Speech Denoising with Deep Feature Losses (arXiv, sound examples)
This is a Tensorflow implementation of the following research paper Speech Denoising Convolutional Neural Network trained with Deep Feature Losses.
If you use the code for research, please cite the paper: François G. Germain, Qifeng Chen, and Vladlen Koltun. Speech Denoising with Deep Feature Losses. arXiv:1806.10522. 2018.
The source code is published under the MIT license. See LICENSE for details. In general, you can use the code for any purpose with proper attribution. If you do something interesting with the code, we'll be happy to know. Feel free to contact us.
Clone the repo into your local machine by making use of Git commands. You must have a python2 environment setup before proceeding any further. It is recommended to create a virtual environment of python2.7. You can create a virtual environment using the package 'virtualenv'. Install the package by 'pip install virtualenv'.

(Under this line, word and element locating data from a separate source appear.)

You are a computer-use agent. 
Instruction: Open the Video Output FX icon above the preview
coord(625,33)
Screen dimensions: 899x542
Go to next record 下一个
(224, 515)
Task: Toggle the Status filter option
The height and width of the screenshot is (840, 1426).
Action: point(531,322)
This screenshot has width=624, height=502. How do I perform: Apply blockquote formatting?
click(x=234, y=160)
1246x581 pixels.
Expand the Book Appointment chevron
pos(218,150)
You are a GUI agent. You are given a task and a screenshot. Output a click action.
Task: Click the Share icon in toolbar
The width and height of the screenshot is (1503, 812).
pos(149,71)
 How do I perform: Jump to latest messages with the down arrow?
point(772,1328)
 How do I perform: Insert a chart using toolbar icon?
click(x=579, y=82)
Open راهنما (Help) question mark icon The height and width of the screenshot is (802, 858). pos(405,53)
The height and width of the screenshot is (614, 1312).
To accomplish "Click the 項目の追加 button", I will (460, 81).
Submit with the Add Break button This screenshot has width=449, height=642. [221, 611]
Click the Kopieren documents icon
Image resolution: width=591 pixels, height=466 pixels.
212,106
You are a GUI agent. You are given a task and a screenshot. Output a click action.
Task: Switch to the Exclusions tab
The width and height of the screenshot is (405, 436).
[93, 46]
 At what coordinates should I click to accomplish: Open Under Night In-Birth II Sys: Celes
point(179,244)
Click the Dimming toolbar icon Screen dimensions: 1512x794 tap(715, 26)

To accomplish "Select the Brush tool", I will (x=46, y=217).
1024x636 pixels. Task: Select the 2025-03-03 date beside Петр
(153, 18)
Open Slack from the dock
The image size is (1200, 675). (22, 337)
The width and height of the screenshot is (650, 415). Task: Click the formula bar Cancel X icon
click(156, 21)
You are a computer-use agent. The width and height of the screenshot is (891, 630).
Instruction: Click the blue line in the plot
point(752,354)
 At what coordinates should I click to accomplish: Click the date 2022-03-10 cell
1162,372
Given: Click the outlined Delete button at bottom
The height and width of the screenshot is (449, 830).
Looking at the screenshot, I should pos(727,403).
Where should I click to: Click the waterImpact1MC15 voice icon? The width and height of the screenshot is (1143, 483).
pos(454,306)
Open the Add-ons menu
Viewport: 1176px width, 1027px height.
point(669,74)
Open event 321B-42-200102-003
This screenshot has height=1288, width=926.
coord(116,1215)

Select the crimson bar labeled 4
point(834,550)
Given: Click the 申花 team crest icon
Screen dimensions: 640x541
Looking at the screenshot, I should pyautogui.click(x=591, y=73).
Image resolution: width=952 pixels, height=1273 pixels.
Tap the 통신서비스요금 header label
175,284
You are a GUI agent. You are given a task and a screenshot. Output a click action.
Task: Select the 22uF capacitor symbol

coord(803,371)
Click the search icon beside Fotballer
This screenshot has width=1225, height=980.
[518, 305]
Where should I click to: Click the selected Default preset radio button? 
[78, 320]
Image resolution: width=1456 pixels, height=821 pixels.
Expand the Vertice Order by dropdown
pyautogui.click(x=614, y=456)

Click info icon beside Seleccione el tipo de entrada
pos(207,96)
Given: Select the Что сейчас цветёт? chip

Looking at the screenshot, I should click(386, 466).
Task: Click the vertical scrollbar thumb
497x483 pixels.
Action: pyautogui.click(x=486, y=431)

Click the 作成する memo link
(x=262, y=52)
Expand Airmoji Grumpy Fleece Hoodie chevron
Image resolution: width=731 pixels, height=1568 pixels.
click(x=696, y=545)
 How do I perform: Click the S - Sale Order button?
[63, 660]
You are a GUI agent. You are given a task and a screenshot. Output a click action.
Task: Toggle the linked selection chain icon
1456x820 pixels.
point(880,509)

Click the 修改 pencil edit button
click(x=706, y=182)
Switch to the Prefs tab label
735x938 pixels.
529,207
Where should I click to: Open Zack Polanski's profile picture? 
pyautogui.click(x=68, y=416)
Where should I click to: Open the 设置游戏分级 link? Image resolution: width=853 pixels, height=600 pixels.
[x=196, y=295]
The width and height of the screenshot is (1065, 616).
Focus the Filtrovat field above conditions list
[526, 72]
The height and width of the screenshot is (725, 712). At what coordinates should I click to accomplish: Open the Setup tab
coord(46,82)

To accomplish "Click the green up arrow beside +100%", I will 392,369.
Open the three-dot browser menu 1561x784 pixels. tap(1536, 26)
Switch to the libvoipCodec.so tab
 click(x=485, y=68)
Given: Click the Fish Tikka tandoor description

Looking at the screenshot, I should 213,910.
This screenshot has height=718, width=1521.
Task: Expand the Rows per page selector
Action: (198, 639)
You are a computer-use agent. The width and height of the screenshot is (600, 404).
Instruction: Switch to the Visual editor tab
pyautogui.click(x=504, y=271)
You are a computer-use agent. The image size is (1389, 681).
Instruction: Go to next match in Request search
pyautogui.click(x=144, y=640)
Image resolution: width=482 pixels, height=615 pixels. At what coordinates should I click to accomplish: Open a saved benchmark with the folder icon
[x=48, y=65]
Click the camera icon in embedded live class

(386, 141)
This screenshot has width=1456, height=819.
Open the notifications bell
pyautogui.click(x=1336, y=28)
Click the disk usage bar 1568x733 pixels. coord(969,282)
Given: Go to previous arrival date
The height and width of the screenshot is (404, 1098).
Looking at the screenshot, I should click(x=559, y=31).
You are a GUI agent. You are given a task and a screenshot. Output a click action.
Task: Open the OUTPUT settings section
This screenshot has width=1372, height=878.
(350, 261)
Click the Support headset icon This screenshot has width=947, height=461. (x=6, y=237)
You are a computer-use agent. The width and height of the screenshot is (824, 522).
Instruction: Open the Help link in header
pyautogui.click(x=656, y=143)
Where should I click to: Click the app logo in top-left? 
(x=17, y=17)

Now setup a virtualenv with the help of following command: 'virtualenv venv --python=python2.7'
Activate the venv with the following command: 'source venv/bin/activate'
Required python libraries: Tensorflow with GPU support (>=1.4) + Scipy (>=1.1) + Numpy (>=1.14) + Tqdm (>=4.0.0). To install in your python2.7 virtualenv, run
pip install -r requirements.txt
Warning: Make sure your libraries (Cuda, Cudnn,...) are compatible with the tensorflow version you're using or the code will not run.
Run the script 'app.py' with the help of the command 'python app.py' on your CLI [NOTE: python here refers to python2 assuming you are operating inside the venv].
This will output an IP address on your terminal screen, which you can open in a supported browser (tested on Safari). The IP address will prompt you to upload a noisy audio file you want to denoise. Follow the given instructions to proceed further and soon you will have your desired denoised samples.